This is part one of my interview with Steve McCary, exec chef of Mizuna; tune in tomorrow for part two of our chat.
It's mid-afternoon on a Tuesday, and Mizuna's kitchen is already buzzing in preparation for dinner service. On the line, executive chef Stephen McCary, a six-year veteran of the venerable restaurant -- still one of Denver's most coveted reservations -- is fielding questions posed by his staff, responding to their inquiries in a soft Southern drawl that reflects his Alabama upbringing, which involved blueberries and peas, squashes and melons, corn and tomatoes, all of which were grown in the two-acre garden on his grandparents' homestead.
"I used to spend a lot of time in that garden, fighting off bugs in 100-degree heat, but I was most at home in my grandmother's kitchen," remembers McCary. "I'd help my grandma as much as I could when I was really young, and once I could touch the stove, I started cooking a lot, starting with pancakes," which, he admits, were "originally pretty messed up and burnt."
Nonetheless, McCary knew that a culinary-focused career was in his future. "We always went to Florida on our vacations, and we'd spend a lot of time at all the fry shacks on the water, and I wanted to own one of those," says McCary. But instead of building castles in the sand, he used his hands -- and the beachfront soil -- to build kitchens.
And he soon found himself working in one at a Subway sandwich shop, which was followed up by a stint as a pizza-delivery driver and a grunt job loading ice cream on a truck for Blue Bell Creameries. "Do you want to know the craziest -- make that the stupidest -- thing I've ever done?" asks McCary. "When I was working for Blue Bell, I made a bet with some of the guys that I could pull a load of ice cream on the truck in nothing but gloves, shoes, boxer shorts and a hat in 25-degree-below weather." If he accomplished the feat, he would collect $300. "I did it, and it was very, very painful, and I almost had hypothermia," he remembers.
His next decision -- to attend culinary school at the Charleston, South Carolina, campus of Johnson & Wales -- proved to be a far more intelligent call. "I started off in the culinary department to learn how to cook, and really started falling in love with the cooking side of things," says McCary, who spent six years in Charleston immersing himself in French and coastal Carolinian cuisine.
With a culinary degree in hand and kitchen experience in half a dozen restaurants, including the highly acclaimed Vintage and Zinc, McCary returned to Alabama and landed at Hot and Hot Fish Club, where he continued to hone his talents under James Beard Award-winning chef Chris Hastings. "It was a really hard job with really long hours, and I was exhausted, but I also knew that my experience there had prepped me to do any job," explains McCary, who stayed at Hot and Hot for two years before Hastings offered him the opportunity to become a culinary consultant with his Birmingham-based restaurant-consulting company, which included several resort properties in Florida.
Eventually, though, the Florida real-estate bubble burst. "I was going to move to San Diego, but I loved Denver and wanted to give it at least a one-year chance, plus I wanted to learn how to ski," says McCary, who moved here in 2008.

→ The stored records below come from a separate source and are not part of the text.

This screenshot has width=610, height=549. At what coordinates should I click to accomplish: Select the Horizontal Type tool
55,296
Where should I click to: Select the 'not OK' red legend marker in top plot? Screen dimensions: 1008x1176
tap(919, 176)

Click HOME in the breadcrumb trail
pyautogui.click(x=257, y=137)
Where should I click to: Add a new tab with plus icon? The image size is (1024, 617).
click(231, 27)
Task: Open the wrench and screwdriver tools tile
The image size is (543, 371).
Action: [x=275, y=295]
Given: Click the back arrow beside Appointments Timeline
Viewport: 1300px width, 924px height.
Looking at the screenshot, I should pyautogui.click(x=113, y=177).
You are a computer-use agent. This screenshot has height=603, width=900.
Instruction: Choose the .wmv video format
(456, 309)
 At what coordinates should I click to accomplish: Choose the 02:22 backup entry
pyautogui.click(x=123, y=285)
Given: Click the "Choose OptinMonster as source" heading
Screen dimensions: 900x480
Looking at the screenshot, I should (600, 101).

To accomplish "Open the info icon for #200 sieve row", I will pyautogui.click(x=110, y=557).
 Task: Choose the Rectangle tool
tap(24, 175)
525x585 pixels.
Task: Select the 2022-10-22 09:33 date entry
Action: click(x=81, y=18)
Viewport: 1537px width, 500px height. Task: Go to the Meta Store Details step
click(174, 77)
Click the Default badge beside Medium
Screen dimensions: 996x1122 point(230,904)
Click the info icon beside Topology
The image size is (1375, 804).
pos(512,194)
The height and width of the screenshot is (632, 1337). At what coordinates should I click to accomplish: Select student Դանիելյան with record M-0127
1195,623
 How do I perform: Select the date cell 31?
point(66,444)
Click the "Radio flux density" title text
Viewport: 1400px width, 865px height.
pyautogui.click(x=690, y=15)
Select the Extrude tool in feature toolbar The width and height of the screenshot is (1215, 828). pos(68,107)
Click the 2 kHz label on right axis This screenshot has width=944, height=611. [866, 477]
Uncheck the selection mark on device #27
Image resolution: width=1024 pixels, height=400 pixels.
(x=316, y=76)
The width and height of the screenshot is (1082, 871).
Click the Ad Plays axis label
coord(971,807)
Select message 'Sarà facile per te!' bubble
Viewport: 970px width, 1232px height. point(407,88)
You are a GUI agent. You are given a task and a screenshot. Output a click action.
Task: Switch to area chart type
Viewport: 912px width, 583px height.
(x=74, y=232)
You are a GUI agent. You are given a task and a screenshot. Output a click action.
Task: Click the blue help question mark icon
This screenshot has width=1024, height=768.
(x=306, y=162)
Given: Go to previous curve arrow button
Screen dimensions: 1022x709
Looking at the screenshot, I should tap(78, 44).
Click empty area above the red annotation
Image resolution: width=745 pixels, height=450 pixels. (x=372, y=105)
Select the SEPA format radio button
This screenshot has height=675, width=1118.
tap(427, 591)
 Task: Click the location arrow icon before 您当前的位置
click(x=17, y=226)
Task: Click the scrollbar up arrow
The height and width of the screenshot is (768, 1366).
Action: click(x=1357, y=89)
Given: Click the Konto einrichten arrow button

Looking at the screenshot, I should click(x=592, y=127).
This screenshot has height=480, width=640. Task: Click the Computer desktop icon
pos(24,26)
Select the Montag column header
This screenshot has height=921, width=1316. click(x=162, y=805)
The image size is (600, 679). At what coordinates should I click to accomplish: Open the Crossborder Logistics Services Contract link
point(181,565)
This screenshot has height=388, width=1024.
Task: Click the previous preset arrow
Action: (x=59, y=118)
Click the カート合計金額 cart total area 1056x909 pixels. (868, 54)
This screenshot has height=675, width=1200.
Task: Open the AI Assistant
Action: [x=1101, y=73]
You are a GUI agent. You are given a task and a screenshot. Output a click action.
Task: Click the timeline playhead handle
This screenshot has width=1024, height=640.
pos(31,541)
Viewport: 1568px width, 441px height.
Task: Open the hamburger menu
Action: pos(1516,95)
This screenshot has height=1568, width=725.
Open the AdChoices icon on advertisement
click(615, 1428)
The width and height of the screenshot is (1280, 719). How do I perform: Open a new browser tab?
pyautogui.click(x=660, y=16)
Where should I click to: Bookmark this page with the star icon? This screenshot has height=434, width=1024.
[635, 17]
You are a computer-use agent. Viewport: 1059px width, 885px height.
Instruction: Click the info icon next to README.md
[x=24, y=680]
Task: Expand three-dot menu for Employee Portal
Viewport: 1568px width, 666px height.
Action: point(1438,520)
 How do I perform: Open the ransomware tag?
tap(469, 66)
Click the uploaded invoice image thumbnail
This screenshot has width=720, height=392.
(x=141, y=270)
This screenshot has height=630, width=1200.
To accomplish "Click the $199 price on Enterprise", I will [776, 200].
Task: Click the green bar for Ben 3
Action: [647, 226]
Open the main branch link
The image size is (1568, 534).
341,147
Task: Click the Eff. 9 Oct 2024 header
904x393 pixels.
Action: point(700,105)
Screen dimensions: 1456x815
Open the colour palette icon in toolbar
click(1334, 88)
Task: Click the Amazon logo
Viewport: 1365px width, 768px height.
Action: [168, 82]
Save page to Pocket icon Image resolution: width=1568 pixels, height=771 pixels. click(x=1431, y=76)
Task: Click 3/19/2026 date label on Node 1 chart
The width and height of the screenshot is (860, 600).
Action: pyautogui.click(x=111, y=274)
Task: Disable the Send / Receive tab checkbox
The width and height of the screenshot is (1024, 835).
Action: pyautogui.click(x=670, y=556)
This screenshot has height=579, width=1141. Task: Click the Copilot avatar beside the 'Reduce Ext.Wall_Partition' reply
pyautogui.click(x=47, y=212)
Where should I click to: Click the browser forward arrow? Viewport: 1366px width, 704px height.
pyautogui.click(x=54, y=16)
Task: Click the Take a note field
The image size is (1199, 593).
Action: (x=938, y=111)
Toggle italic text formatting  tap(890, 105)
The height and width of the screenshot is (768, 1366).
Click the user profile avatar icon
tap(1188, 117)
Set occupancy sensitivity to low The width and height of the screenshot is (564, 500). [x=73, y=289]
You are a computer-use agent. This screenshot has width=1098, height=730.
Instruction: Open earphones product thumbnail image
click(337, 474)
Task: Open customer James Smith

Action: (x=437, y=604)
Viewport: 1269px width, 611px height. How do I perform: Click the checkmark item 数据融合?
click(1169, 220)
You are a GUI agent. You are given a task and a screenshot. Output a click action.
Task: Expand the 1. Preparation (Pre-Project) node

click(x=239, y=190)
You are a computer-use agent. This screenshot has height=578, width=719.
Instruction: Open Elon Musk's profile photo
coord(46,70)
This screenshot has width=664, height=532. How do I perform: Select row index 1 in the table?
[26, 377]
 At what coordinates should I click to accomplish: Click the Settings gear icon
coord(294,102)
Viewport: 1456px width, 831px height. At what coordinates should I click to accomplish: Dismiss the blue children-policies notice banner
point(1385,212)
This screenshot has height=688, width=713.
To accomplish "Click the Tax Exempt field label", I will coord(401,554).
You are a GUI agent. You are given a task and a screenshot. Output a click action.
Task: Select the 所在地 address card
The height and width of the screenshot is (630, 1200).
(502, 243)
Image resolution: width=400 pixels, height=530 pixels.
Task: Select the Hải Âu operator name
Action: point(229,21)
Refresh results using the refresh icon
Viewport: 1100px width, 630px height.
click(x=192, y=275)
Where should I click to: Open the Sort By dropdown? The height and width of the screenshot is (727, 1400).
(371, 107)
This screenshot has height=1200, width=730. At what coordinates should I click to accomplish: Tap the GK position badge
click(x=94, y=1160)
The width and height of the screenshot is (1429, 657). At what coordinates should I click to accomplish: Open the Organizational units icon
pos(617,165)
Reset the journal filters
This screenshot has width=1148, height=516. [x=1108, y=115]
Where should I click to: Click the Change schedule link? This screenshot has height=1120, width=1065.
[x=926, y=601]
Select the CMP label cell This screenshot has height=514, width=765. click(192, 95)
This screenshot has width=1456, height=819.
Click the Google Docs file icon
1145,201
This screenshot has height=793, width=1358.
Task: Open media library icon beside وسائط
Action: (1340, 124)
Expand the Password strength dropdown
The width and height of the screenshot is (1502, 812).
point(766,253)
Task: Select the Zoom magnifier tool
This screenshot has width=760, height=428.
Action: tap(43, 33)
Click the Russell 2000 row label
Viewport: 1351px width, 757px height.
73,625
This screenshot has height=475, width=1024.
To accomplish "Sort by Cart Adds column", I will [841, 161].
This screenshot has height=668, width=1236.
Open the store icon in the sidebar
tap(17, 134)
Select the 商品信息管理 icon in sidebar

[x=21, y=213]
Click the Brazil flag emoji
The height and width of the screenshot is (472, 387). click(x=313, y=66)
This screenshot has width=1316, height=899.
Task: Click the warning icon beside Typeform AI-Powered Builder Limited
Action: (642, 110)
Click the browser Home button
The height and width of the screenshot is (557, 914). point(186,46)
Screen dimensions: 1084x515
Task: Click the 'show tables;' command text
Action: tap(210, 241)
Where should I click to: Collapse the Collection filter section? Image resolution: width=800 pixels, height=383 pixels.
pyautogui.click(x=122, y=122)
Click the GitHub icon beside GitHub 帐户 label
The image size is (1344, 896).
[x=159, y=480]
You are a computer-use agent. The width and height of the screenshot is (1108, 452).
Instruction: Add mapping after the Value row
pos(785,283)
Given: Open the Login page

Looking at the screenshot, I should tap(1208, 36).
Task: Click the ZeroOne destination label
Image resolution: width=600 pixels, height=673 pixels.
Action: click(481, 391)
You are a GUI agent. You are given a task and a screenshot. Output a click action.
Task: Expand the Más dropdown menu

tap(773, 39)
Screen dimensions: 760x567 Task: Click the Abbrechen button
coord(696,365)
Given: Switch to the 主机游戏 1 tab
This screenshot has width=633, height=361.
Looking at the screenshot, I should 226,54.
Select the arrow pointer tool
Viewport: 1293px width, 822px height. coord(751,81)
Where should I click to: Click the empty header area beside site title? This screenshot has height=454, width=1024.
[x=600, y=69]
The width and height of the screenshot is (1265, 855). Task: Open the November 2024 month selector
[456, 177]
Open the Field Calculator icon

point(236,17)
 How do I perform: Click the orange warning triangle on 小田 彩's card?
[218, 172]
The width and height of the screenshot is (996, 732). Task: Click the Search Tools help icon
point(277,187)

At the time, a friend was cooking at Luca D'Italia, a sibling of Mizuna, and after knocking on both doors, McCary was hired as a pantry cook at Mizuna. "[Pantry] wasn't my first choice, but I really wanted to work at Mizuna," he says, recalling that he was swayed by the restaurant's "French-inspired food, local sourcing and cool, fresh ingredients."
After proving himself in the pantry, McCary was promoted to the fish station and then the meat station, and when then-executive chef Tony Clement departed Mizuna, owner Frank Bonanno gave the exec-chef position to McCary. "I love working for Frank -- he's been incredibly good to me -- and I love the creative side of everything we do and all the free rein we have," says McCary, who in the following interview recalls the angry dishwasher who brought the kitchen down, advises diners to skip the prime-time dinner reservation, and admits that he still doesn't understand the reasoning of a guest who dissed the okra.
Lori Midson: What's your first food memory? Stephen McCary: When I was around four years old, my cousin and I would hide behind the wall and steal hot bacon off the paper towel every time my grandma -- she made the bacon -- turned her back. I now know that she was well aware that we were taking the bacon, but she'd always act as though it had just magically disappeared. We'd always giggle and think that we were doing something that we weren't supposed to do.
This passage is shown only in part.